Mobil Program MBG Terobos Pagar Sekolah di Cilincing, 20 Orang Terluka

Kapolres Metro Jakarta Utara Kombes Pol Erick Frendriz didampingi jajarannya meninjau lokasi kecelakaan mobil yang merangsek masuk halaman SDN Kalibaru 01 Cilincing, Jakarta Utara, pada Kamis (11/12). (Narayamedia/Dok. ANTARA)

JAKARTA, Narayamedia – Sebuah kecelakaan tragis terjadi di SDN Kalibaru 01, Cilincing, Jakarta Utara, Kamis (11/12) pagi. Satu unit mobil van operasional program Makan Bergizi Gratis (MBG) menabrak pagar sekolah dan menerobos masuk ke area lapangan upacara, melukai puluhan orang.

Insiden mengerikan ini terekam jelas oleh kamera CCTV sekolah sekitar pukul 06.40 WIB. Saat itu, ratusan siswa sedang berkumpul di lapangan untuk mengikuti kegiatan rutin pagi, seperti apel atau literasi.
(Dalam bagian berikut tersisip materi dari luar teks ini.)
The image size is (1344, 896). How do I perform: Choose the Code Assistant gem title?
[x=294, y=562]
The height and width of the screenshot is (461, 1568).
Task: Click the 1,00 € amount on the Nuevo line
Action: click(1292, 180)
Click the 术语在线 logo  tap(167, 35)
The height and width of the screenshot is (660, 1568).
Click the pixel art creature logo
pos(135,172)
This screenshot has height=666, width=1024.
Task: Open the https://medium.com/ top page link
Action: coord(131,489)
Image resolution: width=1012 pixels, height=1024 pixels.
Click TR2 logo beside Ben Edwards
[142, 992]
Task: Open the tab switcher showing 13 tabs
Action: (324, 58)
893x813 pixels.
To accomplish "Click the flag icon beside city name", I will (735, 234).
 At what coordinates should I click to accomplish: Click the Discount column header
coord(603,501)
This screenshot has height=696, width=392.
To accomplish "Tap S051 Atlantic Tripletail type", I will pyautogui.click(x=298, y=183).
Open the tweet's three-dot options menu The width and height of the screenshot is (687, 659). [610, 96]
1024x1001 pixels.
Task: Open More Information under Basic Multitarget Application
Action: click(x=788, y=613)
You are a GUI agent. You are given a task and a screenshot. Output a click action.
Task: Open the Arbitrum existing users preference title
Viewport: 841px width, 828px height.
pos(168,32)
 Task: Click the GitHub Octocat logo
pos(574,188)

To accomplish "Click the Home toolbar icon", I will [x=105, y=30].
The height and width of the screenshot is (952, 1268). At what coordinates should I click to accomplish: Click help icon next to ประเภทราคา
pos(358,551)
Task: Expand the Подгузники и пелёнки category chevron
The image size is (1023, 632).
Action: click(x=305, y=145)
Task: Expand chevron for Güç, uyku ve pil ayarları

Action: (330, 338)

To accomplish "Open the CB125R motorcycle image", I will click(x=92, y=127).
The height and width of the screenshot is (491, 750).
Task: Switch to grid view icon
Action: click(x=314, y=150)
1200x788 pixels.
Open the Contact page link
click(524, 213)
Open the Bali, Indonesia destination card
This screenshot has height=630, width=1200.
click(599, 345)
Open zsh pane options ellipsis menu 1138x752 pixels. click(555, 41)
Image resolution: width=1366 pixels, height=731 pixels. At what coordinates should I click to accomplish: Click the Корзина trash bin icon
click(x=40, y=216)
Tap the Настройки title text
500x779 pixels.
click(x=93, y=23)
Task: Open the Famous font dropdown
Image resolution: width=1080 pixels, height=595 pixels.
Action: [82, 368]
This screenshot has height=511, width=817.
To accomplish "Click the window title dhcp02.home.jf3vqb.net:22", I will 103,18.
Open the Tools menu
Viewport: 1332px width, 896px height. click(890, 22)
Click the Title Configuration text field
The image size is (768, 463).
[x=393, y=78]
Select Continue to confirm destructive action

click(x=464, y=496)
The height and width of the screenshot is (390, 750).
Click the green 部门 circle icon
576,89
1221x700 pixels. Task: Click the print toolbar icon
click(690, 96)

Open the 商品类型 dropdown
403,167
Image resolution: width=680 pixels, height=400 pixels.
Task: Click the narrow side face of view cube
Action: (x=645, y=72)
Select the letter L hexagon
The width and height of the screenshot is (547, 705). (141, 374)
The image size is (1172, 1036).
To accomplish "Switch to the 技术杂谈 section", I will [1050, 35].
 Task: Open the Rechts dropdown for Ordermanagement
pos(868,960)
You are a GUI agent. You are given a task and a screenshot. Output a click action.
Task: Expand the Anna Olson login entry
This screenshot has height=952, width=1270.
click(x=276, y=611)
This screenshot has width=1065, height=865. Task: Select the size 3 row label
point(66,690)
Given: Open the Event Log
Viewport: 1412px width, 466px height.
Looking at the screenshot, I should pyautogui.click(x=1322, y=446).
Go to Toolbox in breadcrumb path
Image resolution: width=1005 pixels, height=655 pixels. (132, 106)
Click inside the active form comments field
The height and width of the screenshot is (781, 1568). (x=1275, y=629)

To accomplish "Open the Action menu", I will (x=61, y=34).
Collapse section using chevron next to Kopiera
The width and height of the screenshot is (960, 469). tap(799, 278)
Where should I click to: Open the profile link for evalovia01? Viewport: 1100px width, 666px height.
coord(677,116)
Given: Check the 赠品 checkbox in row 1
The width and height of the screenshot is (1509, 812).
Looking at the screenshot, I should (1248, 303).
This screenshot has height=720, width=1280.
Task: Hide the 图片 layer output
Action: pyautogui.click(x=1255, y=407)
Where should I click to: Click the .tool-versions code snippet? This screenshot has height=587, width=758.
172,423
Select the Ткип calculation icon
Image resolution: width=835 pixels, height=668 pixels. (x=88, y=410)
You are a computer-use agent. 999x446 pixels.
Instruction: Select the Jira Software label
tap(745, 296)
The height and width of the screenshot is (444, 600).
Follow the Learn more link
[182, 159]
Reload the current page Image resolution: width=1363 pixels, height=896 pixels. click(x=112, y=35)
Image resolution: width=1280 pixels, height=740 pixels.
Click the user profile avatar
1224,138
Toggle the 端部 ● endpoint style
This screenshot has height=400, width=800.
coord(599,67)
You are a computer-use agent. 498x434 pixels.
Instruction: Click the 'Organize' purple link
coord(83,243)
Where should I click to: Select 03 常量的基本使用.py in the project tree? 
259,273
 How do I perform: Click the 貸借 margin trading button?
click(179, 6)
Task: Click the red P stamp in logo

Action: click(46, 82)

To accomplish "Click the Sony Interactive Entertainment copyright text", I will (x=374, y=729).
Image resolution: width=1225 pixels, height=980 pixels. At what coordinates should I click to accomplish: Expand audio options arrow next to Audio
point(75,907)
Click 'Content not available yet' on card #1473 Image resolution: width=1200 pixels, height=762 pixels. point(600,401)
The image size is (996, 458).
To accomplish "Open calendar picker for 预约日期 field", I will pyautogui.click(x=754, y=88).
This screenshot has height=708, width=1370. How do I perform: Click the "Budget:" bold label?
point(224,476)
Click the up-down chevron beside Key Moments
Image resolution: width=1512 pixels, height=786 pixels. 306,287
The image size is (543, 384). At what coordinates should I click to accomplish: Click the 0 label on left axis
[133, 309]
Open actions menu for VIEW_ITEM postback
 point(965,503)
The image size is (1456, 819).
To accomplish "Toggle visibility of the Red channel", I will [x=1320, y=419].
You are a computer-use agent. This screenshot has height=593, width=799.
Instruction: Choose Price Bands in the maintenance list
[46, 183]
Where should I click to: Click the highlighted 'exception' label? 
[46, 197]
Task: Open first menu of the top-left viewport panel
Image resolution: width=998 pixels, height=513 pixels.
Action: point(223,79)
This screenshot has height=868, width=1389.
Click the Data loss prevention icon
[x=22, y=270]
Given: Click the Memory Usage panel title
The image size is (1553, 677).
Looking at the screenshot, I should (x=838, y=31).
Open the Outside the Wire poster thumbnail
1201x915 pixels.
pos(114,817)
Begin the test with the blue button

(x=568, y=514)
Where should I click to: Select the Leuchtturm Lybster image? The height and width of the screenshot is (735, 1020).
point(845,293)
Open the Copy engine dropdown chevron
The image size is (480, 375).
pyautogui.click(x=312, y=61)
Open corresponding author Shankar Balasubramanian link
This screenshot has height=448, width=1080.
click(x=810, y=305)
Tiba-tiba, mobil Daihatsu Gran Max berwarna putih melaju kencang, menabrak dan merobohkan gerbang besi, lalu menghantam barisan siswa yang berada tepat di belakang gerbang.

Data terkini yang dikonfirmasi oleh pihak kepolisian menyebutkan total 20 orang menjadi korban. Mereka terdiri dari 19 siswa dan 1 guru. Beberapa korban mengalami luka serius, termasuk dugaan patah tulang, dan segera dilarikan ke fasilitas kesehatan terdekat.

Para korban dirawat intensif di beberapa rumah sakit rujukan, termasuk RSUD Koja, RSUD Cilincing, dan RSUD Tanjung Priok.

Pengakuan Sopir dan Penyelidikan

Sopir mobil berinisial AI telah diamankan di Polsek Cilincing. Dalam pemeriksaan awal, AI mengaku panik dan melakukan kesalahan fatal: salah menginjak pedal gas yang dikiranya adalah rem. Akibatnya, mobil melaju tak terkendali dan terjadilah tabrakan.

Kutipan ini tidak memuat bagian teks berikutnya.